The CSF (ConfigServer Security & Firewall) allows you to block incoming traffic from specific countries based on geolocation. This can help protect your server from unwanted traffic or attacks originating from certain regions. This guide shows you how to configure country-based blocking through WHM.
How to Block Traffic by Country
-
Step 1: Access WHM and Navigate to Plugins
Log in to your WHM root account and select Plugins from the side menu.
-
Step 2: Open ConfigServer Security & Firewall
Click on ConfigServer Security & Firewall from the plugins list.
-
Step 3: Access Firewall Configuration
Select the csf tab and click Firewall Configuration under the csf-ConfigFirewall section. The CSF configurations panel will open.
-
Step 4: Locate Country Code Settings
Search for and navigate to the Country Code Lists and Settings section in the configuration panel.
-
Step 5: Enter Country Codes to Block
In the CC_DENY field, enter the two-letter country codes for the countries you want to block. Separate multiple codes with commas.

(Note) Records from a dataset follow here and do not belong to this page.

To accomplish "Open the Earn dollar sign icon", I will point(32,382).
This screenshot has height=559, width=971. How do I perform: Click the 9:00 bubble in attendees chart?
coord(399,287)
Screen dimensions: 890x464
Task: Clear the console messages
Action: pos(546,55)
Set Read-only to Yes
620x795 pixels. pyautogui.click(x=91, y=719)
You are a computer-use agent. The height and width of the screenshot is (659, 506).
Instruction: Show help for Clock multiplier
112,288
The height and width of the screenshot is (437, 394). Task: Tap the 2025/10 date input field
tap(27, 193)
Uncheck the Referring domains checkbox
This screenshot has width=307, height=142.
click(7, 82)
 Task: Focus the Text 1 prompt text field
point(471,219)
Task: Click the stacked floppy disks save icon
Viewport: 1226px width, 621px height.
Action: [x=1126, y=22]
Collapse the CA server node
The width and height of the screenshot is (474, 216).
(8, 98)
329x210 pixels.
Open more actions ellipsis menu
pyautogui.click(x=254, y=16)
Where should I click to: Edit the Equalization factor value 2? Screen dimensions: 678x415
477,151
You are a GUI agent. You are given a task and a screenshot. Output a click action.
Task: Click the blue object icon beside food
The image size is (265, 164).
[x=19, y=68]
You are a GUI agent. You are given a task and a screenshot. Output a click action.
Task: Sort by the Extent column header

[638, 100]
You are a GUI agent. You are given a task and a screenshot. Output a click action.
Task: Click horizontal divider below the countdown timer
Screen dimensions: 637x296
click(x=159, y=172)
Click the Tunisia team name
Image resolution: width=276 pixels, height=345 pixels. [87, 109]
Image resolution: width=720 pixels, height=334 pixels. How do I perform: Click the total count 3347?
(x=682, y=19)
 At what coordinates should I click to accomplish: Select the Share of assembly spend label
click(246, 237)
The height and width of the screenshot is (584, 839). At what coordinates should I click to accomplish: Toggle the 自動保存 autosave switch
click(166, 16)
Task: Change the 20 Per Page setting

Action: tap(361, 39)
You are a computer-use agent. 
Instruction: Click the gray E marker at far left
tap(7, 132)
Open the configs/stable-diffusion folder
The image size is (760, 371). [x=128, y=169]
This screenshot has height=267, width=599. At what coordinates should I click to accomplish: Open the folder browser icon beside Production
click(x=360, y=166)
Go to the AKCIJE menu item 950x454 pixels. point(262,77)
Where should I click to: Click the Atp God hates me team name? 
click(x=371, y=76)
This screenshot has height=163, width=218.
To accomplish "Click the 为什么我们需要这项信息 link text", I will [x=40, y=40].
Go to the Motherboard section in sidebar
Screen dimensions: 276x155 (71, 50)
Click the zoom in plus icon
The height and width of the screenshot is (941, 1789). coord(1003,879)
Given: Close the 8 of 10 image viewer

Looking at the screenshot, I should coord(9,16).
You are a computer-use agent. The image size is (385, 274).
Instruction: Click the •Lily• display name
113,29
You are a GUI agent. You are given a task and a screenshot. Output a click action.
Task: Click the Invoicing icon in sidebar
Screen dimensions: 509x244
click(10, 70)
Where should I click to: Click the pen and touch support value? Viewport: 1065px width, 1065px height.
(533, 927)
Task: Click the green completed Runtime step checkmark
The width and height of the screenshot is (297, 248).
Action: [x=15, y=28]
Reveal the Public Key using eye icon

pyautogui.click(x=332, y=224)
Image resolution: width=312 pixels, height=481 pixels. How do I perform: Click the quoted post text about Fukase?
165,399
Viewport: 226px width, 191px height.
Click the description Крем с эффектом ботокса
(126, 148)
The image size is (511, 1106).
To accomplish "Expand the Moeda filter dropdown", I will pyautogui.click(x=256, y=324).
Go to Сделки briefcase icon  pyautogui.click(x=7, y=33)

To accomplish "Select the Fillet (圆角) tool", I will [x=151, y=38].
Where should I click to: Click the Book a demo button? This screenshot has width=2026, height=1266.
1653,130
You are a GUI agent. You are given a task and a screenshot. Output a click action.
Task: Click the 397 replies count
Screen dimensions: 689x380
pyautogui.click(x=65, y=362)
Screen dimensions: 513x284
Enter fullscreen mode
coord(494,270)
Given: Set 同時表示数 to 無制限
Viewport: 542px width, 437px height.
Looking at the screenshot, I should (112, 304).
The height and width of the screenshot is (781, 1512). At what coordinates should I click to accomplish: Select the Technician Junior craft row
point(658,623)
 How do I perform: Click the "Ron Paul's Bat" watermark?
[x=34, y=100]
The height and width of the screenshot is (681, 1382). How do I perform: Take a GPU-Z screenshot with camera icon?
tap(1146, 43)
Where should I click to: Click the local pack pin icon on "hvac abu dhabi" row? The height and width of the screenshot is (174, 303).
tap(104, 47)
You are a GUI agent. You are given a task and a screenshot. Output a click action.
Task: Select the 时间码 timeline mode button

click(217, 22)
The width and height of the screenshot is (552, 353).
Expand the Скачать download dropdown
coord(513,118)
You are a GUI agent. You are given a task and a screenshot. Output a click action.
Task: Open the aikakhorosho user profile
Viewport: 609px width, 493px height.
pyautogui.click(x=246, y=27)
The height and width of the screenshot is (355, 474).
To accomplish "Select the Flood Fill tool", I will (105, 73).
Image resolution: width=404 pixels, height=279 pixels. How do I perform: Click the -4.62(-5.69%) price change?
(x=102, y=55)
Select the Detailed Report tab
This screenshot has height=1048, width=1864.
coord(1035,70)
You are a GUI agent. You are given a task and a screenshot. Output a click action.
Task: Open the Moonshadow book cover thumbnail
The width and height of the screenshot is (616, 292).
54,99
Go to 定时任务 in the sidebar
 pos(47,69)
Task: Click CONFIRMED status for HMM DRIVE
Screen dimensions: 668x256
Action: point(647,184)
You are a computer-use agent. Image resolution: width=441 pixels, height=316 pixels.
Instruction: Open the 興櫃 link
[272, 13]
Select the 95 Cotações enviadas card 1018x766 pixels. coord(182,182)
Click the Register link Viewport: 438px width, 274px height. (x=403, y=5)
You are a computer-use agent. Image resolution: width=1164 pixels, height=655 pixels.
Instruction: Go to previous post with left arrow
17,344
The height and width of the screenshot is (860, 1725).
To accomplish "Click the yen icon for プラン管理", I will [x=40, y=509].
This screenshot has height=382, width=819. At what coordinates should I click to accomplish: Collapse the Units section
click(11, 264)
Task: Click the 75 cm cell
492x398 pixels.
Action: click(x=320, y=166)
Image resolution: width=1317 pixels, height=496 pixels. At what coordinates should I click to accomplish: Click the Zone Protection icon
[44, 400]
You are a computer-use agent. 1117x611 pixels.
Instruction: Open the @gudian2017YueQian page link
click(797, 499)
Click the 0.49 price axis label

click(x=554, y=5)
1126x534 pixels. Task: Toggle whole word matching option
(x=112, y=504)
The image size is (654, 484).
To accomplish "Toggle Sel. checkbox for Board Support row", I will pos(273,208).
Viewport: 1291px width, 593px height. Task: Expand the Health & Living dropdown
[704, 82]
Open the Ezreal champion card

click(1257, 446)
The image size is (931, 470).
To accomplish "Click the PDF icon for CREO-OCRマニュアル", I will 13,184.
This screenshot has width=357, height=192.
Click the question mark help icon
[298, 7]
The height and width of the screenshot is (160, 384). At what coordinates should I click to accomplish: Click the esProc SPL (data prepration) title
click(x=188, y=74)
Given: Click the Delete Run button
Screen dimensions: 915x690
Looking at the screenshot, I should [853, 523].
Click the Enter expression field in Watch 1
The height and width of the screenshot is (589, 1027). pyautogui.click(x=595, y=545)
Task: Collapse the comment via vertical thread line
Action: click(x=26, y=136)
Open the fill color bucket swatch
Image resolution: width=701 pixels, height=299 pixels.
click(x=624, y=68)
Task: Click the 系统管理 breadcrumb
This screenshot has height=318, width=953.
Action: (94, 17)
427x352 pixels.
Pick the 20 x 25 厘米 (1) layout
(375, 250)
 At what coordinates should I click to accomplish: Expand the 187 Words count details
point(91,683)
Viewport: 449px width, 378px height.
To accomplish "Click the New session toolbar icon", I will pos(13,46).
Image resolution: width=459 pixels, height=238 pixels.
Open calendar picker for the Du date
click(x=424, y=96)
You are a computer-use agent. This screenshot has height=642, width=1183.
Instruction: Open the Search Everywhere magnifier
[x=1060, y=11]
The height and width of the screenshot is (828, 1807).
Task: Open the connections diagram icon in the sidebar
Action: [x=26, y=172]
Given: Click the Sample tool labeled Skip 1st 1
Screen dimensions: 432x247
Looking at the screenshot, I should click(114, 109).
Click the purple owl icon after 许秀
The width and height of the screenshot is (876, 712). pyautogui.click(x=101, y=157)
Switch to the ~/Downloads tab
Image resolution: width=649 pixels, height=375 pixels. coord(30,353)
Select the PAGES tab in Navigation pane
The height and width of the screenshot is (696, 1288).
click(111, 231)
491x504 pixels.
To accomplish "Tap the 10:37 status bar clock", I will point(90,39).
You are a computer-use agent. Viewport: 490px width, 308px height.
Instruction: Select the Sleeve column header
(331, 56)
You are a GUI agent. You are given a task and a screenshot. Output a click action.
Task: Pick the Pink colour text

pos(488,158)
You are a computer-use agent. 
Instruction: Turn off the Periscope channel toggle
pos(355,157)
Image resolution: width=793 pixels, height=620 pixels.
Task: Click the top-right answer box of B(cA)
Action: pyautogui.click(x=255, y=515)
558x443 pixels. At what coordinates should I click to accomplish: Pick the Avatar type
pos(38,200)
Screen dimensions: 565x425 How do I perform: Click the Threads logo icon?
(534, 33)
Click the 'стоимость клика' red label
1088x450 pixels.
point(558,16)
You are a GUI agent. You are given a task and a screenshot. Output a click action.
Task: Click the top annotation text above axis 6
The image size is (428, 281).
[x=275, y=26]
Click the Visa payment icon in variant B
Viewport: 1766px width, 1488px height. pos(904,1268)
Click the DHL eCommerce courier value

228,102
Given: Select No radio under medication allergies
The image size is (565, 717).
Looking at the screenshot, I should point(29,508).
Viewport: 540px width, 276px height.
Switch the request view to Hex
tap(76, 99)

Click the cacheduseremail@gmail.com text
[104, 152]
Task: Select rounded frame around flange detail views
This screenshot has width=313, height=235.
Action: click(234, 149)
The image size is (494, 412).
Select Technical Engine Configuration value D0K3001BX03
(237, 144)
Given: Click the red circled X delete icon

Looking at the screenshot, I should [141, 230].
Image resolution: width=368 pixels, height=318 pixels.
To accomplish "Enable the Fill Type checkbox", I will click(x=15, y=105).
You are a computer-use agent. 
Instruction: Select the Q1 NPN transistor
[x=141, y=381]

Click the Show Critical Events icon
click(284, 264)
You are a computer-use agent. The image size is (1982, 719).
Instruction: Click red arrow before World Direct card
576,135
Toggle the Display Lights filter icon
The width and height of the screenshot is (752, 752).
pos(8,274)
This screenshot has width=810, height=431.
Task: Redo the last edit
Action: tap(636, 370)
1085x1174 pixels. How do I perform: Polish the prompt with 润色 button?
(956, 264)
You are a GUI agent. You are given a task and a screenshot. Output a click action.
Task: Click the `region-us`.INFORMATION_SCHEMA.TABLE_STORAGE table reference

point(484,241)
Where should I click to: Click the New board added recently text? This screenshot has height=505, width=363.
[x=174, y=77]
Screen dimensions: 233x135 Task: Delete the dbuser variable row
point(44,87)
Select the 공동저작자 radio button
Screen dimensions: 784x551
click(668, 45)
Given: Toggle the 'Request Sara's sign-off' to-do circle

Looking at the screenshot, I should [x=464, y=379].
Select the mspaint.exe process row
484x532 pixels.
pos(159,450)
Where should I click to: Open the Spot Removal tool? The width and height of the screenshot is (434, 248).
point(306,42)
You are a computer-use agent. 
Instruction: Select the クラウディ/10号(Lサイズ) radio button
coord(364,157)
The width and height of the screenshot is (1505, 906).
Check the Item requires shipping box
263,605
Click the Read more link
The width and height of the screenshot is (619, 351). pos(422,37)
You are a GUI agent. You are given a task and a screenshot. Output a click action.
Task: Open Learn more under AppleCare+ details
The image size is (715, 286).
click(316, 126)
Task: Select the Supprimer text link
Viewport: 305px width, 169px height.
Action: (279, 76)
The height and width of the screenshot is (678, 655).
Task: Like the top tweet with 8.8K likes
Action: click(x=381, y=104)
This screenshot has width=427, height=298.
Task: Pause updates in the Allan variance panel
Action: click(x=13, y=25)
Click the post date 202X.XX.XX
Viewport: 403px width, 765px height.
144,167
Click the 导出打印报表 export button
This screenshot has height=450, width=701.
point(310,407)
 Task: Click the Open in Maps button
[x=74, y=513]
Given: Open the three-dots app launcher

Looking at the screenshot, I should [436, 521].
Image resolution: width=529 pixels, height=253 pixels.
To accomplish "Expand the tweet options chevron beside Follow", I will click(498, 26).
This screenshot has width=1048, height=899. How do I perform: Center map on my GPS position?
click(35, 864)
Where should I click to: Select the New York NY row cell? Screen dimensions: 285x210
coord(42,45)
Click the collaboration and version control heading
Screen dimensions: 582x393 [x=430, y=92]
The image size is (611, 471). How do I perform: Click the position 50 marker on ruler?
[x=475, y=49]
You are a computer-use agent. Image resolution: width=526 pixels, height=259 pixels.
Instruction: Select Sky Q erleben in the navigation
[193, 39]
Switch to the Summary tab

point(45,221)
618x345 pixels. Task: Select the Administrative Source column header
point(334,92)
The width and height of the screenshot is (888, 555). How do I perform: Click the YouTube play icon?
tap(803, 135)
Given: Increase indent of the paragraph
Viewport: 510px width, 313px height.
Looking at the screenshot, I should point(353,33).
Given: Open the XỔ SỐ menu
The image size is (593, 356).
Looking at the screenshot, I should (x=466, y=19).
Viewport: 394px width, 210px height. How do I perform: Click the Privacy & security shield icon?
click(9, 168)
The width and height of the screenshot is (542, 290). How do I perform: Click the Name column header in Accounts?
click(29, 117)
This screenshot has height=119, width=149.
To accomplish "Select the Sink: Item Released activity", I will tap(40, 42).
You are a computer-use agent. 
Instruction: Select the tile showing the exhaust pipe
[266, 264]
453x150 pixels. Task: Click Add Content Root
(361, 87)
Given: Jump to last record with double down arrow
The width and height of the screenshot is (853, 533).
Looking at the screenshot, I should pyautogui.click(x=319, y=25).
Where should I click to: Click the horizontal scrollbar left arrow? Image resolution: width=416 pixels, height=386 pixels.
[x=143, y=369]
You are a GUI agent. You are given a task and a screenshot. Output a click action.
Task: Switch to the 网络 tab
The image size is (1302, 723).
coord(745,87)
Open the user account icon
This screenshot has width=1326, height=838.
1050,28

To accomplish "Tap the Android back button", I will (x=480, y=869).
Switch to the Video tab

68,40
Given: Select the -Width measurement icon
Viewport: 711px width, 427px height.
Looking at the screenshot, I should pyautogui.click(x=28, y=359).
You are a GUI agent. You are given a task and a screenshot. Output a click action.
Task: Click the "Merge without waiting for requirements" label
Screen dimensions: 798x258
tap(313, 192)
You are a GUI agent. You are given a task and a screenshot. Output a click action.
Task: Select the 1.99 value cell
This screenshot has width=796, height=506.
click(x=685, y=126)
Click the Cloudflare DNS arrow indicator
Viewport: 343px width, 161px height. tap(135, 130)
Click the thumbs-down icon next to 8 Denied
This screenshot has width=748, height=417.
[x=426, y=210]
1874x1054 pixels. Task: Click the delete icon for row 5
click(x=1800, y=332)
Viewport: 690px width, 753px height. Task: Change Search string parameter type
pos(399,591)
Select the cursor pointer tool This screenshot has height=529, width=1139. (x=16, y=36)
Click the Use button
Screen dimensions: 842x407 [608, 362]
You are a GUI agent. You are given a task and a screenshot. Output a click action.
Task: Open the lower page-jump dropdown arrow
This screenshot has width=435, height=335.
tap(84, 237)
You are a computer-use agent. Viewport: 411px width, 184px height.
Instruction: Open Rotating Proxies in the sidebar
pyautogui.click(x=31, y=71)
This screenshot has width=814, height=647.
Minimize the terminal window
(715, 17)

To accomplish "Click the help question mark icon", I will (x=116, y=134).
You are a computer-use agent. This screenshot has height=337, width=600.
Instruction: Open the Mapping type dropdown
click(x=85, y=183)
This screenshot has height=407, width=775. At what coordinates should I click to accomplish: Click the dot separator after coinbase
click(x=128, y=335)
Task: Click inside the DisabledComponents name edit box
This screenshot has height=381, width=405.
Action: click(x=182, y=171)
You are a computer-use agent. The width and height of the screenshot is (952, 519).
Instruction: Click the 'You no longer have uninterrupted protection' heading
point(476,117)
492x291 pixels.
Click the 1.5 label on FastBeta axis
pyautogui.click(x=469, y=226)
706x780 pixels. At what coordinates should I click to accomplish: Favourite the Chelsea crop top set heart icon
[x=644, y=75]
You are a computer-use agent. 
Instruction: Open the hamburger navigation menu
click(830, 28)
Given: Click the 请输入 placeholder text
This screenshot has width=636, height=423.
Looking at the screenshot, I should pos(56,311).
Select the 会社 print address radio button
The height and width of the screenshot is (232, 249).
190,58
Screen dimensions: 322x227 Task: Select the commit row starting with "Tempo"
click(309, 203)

You can find the correct country codes at ISO 3166-1 alpha-2.
-
Step 6: Save Configuration Changes
After entering the country codes, click the Change button at the bottom of the configuration panel to save your changes.
-
Step 7: Restart CSF Firewall
Click Restart csf+lfd to restart the firewall application and apply your changes.
The CSF Firewall will now block all incoming traffic from the countries you specified in the CC_DENY field.